Depending on how things sound after compression, we might still want to reduce some of the boomy or boxy tones around 200 - 400Mhz. Broad, subtle cuts are best as we can start to affect the tone of the recording if we cut these too much.

As a rule of thumb, cutting or boosting frequencies more than 5-6dB can start to sound quite unnatural. Some EQs are more transparent sounding than others, of course. Check out our full guide on the best plugins for vocals to find out more.

Adding Presence for Clarity

Depending on the vocalist and style, a broad and subtle boost between 2-6KHz can help add presence and improve clarity.

Boosting in this area will help cut through a busy mix and make each word easier to hear.

That said (and this is why you should always trust your own ear and not blanketly apply settings based on any guide), consider cutting frequencies in this area if the performance sounds harsh or brittle.

In some cases, your mix might also benefit from a subtle boost in the mid-range. This can vary from one vocalist to another, but start around 1-2KHz if you feel the vocal needs more clarity in the mix.

Give The Vocal Some "Air"

Many vocal recordings benefit from opening up in the high frequencies (otherwise known as adding "air" or "shimmer" to the performance.

Subtlety is the key here. A very gentle high shelf from around 8KHz should do the trick, but generally (with a good recording), you should only need a small boost between 1-3dB here. Again, this greatly depends on the recording, content, and vocal style, and even your choice of microphone.

Best EQ Settings for Vocals

While this approach can work for many recordings, it's important to use your ears and not simply apply templated settings to all your recordings. Different voices and vocal styles will call for their own unique and individual approaches.

As a recap, for this particular example we applied the following settings:

EQ Before Compression:

  • Roll-off excessive low-frequency energy below 90Hz
  • Reduce mud in the low-mid frequencies (Usually between 250-500KHz)

(Then we applied compression)

EQ After Compression:

  • Reduce any boomy or box sounds in the low mids if necessary between 200-500KHz.
  • Boost presence for clarity - usually between 2-6K, depending on the vocalist.
  • Boost at the core mid frequencies (usually between 1-2K
  • Add some air if desired using a high-shelf from around 8KHz

Consider Apply A De-Esser to Reduce Sibilance

Depending on the vocal recording and microphone technique, you might want to add a de-esser into the signal chain.

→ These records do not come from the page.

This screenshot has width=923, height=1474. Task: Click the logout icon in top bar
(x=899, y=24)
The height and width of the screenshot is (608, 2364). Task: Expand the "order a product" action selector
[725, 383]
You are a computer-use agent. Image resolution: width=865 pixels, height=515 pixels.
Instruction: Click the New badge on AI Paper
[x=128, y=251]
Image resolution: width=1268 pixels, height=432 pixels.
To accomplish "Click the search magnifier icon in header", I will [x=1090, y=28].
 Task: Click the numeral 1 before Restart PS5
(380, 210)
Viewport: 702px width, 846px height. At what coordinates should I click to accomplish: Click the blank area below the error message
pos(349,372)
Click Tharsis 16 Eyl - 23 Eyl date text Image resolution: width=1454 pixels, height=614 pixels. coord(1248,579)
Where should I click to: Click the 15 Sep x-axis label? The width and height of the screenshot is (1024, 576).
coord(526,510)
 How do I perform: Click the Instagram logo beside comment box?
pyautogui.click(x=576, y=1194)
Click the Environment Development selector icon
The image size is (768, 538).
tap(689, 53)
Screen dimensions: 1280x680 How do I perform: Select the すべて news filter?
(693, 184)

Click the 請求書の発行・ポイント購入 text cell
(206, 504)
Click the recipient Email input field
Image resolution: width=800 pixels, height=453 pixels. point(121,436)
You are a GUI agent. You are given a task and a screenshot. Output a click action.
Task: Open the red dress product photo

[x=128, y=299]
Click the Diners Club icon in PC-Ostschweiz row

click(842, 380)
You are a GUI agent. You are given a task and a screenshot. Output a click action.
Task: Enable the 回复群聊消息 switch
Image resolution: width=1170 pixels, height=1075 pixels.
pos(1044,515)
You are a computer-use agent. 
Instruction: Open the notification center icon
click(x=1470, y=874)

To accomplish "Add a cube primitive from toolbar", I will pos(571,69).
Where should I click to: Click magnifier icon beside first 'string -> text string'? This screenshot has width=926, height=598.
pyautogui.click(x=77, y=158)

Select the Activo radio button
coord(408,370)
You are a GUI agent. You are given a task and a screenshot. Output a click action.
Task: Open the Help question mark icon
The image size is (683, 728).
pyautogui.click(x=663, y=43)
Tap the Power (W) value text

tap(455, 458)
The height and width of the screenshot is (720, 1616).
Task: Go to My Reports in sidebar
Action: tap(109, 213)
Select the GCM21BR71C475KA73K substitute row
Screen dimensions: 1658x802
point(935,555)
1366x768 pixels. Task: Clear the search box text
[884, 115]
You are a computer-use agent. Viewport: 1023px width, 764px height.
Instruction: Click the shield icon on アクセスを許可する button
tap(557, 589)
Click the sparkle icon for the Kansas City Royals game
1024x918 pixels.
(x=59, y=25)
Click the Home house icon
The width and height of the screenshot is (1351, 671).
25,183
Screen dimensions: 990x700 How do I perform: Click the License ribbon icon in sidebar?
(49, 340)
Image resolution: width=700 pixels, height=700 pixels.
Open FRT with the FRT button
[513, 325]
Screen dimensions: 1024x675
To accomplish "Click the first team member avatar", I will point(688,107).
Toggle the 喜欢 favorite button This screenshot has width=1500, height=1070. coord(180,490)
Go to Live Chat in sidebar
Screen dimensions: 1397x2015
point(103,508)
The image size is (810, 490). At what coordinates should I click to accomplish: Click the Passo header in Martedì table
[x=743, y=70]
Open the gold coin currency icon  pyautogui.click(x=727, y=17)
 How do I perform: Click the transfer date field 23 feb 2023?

Harsh sibilant 's' and 't' sounds can be a real irritant to the listener, but instead of trying to EQ them out, it makes more sense to control them using a de-esser.

A de-esser is essentially a fast-acting compressor that only compresses at a certain band of high frequencies. You can set the de-esser to suppress at a given frequency and only when the input signal crosses the set volume threshold at the problematic frequency.

You will often find these sibilant sounds somewhere between 5-10KHz. Set your EQ to a tight boost and sweep through the high frequencies until you locate the problem, and then set your de-esser accordingly.

Applying a de-esser first in the signal chain will avoid compressing the unwanted harsh frequencies, but for a very sibilant recording, you may need one after EQ and compression.

Changing your microphone technique can help reduce sibilance. So if you're finding this a problem, consider changing the microphone or adjusting the singer's position to be slightly off-axis. Singing very directly or closely to the mic can emphasise sibilance, so it pays to listen carefully and adjust accordingly.

How to EQ Vocals Professionally - Summing Up

Training your ear to apply EQ in a way that compliments your overall mix or production can take years to master.

With the basics outlined in this article, you've got a solid base from which to start. Listening within the context of a song is important, as what sounds good in isolation when you solo the vocal channel might not necessarily work with everything else.

For example, those lovely rich warm low-mid frequencies might add depth to a podcast vocal or a sparse song, but they could cloud the bass guitar or kick drum in a dense rock or pop track.

Context is everything, but having now followed this guide, you should better understand why you might cut certain frequencies or boost others.